Extracted data entries:
—————

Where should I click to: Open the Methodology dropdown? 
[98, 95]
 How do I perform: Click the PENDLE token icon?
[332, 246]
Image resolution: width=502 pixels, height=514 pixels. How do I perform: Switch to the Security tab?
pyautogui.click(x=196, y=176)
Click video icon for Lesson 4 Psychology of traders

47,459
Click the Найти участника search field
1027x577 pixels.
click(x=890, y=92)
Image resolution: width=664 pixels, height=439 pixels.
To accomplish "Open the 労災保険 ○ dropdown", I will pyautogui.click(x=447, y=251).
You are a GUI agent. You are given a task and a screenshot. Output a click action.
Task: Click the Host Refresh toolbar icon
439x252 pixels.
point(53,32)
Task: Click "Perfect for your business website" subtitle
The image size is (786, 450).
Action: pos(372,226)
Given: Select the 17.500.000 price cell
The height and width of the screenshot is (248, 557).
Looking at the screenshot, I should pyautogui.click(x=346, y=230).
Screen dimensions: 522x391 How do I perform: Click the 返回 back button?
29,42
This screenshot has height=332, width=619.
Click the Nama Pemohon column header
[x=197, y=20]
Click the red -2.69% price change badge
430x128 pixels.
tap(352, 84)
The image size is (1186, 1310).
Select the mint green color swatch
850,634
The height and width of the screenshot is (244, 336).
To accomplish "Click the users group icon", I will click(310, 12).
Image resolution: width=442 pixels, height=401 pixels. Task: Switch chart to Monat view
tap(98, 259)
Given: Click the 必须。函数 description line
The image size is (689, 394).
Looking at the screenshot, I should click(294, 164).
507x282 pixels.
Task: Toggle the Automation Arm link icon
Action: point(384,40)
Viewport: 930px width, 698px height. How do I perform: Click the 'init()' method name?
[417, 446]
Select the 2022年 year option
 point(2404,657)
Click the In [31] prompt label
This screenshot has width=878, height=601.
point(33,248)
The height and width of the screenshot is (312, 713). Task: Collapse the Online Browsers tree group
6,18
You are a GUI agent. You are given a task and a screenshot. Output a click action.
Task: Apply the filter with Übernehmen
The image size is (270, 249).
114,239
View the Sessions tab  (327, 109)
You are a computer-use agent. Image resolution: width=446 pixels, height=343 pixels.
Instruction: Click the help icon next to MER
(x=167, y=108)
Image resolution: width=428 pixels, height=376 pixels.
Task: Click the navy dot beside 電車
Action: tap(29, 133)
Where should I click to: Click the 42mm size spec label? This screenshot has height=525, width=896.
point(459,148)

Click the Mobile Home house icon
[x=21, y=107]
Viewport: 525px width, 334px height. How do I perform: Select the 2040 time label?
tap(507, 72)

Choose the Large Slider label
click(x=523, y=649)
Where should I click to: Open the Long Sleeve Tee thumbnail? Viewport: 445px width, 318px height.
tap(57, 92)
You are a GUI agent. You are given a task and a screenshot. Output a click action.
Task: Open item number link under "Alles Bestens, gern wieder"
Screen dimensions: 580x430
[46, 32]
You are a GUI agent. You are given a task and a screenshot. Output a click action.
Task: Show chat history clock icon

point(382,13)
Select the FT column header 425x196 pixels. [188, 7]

—————

** Description of the task **
In this exercise, repeat the entries above verbatim.

** Written reply **
Where should I click to: Open the Methodology dropdown? 
[98, 95]
 How do I perform: Click the PENDLE token icon?
[332, 246]
Image resolution: width=502 pixels, height=514 pixels. How do I perform: Switch to the Security tab?
pyautogui.click(x=196, y=176)
Click video icon for Lesson 4 Psychology of traders

47,459
Click the Найти участника search field
1027x577 pixels.
click(x=890, y=92)
Image resolution: width=664 pixels, height=439 pixels.
To accomplish "Open the 労災保険 ○ dropdown", I will pyautogui.click(x=447, y=251).
You are a GUI agent. You are given a task and a screenshot. Output a click action.
Task: Click the Host Refresh toolbar icon
439x252 pixels.
point(53,32)
Task: Click "Perfect for your business website" subtitle
The image size is (786, 450).
Action: pos(372,226)
Given: Select the 17.500.000 price cell
The height and width of the screenshot is (248, 557).
Looking at the screenshot, I should pyautogui.click(x=346, y=230).
Screen dimensions: 522x391 How do I perform: Click the 返回 back button?
29,42
This screenshot has height=332, width=619.
Click the Nama Pemohon column header
[x=197, y=20]
Click the red -2.69% price change badge
430x128 pixels.
tap(352, 84)
The image size is (1186, 1310).
Select the mint green color swatch
850,634
The height and width of the screenshot is (244, 336).
To accomplish "Click the users group icon", I will click(310, 12).
Image resolution: width=442 pixels, height=401 pixels. Task: Switch chart to Monat view
tap(98, 259)
Given: Click the 必须。函数 description line
The image size is (689, 394).
Looking at the screenshot, I should click(294, 164).
507x282 pixels.
Task: Toggle the Automation Arm link icon
Action: point(384,40)
Viewport: 930px width, 698px height. How do I perform: Click the 'init()' method name?
[417, 446]
Select the 2022年 year option
 point(2404,657)
Click the In [31] prompt label
This screenshot has width=878, height=601.
point(33,248)
The height and width of the screenshot is (312, 713). Task: Collapse the Online Browsers tree group
6,18
You are a GUI agent. You are given a task and a screenshot. Output a click action.
Task: Apply the filter with Übernehmen
The image size is (270, 249).
114,239
View the Sessions tab  (327, 109)
You are a computer-use agent. Image resolution: width=446 pixels, height=343 pixels.
Instruction: Click the help icon next to MER
(x=167, y=108)
Image resolution: width=428 pixels, height=376 pixels.
Task: Click the navy dot beside 電車
Action: tap(29, 133)
Where should I click to: Click the 42mm size spec label? This screenshot has height=525, width=896.
point(459,148)

Click the Mobile Home house icon
[x=21, y=107]
Viewport: 525px width, 334px height. How do I perform: Select the 2040 time label?
tap(507, 72)

Choose the Large Slider label
click(x=523, y=649)
Where should I click to: Open the Long Sleeve Tee thumbnail? Viewport: 445px width, 318px height.
tap(57, 92)
You are a GUI agent. You are given a task and a screenshot. Output a click action.
Task: Open item number link under "Alles Bestens, gern wieder"
Screen dimensions: 580x430
[46, 32]
You are a GUI agent. You are given a task and a screenshot. Output a click action.
Task: Show chat history clock icon

point(382,13)
Select the FT column header 425x196 pixels. [188, 7]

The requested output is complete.